Collected data:
══════════════════════════════
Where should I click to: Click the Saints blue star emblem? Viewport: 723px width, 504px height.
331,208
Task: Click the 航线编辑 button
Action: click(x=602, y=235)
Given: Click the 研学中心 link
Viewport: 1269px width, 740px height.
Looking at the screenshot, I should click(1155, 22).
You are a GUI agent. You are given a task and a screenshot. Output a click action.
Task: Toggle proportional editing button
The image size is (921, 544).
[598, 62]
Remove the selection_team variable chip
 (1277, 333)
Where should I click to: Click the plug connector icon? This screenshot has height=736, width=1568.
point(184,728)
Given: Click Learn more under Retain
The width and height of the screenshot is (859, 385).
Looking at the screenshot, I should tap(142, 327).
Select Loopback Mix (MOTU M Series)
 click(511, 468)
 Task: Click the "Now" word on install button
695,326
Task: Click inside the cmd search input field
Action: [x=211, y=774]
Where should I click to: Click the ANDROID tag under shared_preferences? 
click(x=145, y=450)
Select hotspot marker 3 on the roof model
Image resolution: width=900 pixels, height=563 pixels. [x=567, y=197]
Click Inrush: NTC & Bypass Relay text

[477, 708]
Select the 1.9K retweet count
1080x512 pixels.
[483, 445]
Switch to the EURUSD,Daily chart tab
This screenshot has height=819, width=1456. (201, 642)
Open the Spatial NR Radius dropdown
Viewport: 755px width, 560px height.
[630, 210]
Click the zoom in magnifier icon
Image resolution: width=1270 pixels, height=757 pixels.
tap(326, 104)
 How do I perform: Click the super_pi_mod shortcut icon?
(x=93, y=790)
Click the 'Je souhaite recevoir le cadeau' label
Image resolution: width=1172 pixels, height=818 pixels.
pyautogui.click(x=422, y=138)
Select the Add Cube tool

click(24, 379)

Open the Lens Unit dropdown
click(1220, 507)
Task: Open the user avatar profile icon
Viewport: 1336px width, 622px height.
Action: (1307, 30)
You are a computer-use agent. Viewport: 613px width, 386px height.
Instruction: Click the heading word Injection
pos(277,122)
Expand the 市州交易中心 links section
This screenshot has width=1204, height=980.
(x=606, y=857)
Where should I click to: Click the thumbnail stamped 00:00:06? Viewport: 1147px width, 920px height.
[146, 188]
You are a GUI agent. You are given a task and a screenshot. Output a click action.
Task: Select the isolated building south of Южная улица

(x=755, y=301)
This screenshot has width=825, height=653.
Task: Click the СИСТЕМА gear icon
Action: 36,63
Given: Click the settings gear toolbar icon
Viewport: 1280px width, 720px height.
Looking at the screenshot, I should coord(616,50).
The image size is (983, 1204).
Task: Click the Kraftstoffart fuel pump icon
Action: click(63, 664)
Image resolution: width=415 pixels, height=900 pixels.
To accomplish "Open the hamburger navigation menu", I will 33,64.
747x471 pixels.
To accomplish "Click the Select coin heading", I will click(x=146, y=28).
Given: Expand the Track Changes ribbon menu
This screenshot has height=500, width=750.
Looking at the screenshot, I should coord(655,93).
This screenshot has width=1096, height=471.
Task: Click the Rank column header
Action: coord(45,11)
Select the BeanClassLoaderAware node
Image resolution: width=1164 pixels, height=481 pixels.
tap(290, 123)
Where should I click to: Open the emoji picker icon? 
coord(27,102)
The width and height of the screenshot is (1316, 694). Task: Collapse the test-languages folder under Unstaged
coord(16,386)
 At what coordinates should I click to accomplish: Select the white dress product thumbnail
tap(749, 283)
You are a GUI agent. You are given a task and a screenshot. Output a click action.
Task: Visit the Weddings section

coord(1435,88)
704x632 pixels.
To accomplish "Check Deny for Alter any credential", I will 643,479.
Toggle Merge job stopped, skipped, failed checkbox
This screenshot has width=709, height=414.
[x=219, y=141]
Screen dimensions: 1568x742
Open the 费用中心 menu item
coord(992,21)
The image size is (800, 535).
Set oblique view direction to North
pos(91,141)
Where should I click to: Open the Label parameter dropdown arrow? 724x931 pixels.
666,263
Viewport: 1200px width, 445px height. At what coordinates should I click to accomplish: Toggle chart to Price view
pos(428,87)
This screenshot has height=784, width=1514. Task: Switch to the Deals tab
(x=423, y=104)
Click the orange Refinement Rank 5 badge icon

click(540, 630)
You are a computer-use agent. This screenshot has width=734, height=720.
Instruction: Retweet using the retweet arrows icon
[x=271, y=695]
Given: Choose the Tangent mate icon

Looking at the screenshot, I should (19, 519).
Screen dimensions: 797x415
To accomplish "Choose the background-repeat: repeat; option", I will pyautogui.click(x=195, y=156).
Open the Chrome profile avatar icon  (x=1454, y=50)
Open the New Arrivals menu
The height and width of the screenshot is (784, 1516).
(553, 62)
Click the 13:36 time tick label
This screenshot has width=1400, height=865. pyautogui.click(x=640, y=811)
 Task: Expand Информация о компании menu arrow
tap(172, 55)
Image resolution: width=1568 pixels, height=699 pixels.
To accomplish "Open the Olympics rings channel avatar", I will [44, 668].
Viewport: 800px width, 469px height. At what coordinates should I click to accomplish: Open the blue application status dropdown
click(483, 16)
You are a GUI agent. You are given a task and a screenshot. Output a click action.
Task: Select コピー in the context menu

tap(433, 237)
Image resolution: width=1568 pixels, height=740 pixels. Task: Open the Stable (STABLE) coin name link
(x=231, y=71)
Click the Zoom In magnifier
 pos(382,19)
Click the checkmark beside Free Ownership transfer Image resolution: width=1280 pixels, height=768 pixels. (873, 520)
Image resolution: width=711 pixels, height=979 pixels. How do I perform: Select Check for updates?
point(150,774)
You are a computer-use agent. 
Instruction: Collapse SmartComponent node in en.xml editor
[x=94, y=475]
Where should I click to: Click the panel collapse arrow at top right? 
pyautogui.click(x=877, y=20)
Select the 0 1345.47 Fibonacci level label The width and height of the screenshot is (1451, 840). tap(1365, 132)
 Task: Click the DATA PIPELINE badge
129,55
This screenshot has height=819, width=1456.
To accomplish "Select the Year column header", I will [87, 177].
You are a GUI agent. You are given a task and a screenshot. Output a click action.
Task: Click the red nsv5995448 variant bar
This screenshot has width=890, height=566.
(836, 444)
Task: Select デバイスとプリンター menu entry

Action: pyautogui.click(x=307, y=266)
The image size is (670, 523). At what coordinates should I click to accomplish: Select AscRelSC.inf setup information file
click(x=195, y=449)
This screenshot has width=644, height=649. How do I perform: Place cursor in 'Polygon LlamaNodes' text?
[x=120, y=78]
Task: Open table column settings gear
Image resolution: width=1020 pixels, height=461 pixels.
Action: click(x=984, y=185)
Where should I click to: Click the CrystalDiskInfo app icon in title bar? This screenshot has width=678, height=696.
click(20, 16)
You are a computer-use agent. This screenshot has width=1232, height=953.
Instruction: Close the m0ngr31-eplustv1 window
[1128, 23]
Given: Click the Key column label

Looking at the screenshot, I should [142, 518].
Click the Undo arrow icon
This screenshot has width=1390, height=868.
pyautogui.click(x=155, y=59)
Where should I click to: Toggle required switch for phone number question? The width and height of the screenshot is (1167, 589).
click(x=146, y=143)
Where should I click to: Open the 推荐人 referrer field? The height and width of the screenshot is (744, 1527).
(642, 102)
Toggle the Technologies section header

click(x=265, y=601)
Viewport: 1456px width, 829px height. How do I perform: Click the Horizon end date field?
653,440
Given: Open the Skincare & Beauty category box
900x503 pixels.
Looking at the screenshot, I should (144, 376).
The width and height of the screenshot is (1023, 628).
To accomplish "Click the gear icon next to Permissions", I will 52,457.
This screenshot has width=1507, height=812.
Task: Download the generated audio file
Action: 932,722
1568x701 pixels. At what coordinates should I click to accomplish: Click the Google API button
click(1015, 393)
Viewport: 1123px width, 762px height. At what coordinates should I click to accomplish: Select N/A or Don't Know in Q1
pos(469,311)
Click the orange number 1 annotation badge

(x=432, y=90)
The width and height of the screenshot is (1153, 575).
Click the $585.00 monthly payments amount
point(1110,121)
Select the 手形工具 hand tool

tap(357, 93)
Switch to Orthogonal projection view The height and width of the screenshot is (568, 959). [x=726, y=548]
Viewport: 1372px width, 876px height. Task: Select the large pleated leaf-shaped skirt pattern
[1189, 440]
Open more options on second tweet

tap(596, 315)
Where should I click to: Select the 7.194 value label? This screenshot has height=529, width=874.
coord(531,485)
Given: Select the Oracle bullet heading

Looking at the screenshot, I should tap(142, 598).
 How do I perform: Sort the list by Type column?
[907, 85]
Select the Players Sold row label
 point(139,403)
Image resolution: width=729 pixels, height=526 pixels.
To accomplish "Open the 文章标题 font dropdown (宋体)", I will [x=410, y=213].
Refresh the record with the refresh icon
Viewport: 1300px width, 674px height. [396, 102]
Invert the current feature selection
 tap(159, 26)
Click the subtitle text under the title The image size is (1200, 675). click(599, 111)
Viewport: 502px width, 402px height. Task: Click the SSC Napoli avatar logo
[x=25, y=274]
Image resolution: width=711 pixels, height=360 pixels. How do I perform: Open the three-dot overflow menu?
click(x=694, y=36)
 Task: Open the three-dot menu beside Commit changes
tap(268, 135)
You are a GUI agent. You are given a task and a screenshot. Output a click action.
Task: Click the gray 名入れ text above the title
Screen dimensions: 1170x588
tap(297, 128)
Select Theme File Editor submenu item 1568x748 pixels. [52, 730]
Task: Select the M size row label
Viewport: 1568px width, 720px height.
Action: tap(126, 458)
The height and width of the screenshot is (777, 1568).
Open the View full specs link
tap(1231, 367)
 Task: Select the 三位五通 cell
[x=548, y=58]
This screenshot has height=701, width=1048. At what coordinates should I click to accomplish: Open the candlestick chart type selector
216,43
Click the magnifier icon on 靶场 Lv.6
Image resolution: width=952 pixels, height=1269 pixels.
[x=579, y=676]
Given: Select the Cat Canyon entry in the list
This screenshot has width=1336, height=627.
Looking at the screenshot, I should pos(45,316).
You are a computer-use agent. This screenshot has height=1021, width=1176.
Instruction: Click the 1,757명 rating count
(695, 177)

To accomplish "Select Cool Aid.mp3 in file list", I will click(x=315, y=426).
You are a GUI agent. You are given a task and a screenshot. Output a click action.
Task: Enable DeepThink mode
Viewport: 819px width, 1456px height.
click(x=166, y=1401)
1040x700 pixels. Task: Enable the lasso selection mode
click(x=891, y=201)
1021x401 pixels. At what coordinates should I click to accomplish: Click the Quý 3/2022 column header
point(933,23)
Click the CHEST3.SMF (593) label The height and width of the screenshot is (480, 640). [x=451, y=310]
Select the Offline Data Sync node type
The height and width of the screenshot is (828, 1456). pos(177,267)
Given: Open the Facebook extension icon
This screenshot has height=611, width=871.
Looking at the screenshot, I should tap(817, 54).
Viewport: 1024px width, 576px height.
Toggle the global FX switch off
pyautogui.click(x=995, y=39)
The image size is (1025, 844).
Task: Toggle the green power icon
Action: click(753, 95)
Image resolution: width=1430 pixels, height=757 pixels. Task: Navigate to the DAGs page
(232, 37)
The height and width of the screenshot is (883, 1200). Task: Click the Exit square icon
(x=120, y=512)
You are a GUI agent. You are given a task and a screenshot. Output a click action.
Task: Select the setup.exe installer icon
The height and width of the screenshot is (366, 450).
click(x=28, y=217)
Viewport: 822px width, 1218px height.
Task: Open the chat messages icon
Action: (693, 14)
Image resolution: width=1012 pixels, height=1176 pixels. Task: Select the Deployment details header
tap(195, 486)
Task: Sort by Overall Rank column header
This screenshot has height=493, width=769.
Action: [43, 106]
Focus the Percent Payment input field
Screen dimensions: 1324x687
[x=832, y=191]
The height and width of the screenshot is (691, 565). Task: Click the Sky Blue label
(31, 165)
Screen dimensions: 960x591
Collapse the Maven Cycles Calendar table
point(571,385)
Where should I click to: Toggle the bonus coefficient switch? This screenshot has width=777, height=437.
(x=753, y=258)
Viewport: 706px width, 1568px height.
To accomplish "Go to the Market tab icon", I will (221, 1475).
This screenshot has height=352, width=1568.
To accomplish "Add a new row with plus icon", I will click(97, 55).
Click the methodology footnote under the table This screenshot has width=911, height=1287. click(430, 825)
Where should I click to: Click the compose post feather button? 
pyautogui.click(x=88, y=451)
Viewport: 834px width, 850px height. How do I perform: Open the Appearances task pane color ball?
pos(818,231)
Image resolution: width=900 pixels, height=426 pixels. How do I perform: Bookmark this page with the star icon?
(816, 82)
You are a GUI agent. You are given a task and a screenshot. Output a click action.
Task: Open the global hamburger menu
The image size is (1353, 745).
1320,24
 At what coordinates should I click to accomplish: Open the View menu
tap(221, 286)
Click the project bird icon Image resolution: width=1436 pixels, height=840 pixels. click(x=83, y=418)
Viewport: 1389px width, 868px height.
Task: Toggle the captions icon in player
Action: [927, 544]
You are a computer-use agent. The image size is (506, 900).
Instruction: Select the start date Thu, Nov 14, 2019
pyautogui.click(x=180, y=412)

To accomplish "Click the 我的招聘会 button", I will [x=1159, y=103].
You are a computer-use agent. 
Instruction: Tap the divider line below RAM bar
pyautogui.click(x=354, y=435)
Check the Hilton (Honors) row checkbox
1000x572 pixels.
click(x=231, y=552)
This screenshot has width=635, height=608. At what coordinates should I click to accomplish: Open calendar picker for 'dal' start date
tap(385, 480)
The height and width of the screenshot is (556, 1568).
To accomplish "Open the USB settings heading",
══════════════════════════════
YOUR GOAL: Show all lines from the records above where the word "checkbox" occurs.

ANSWER TO THE EXERCISE:
Toggle Merge job stopped, skipped, failed checkbox
Check the Hilton (Honors) row checkbox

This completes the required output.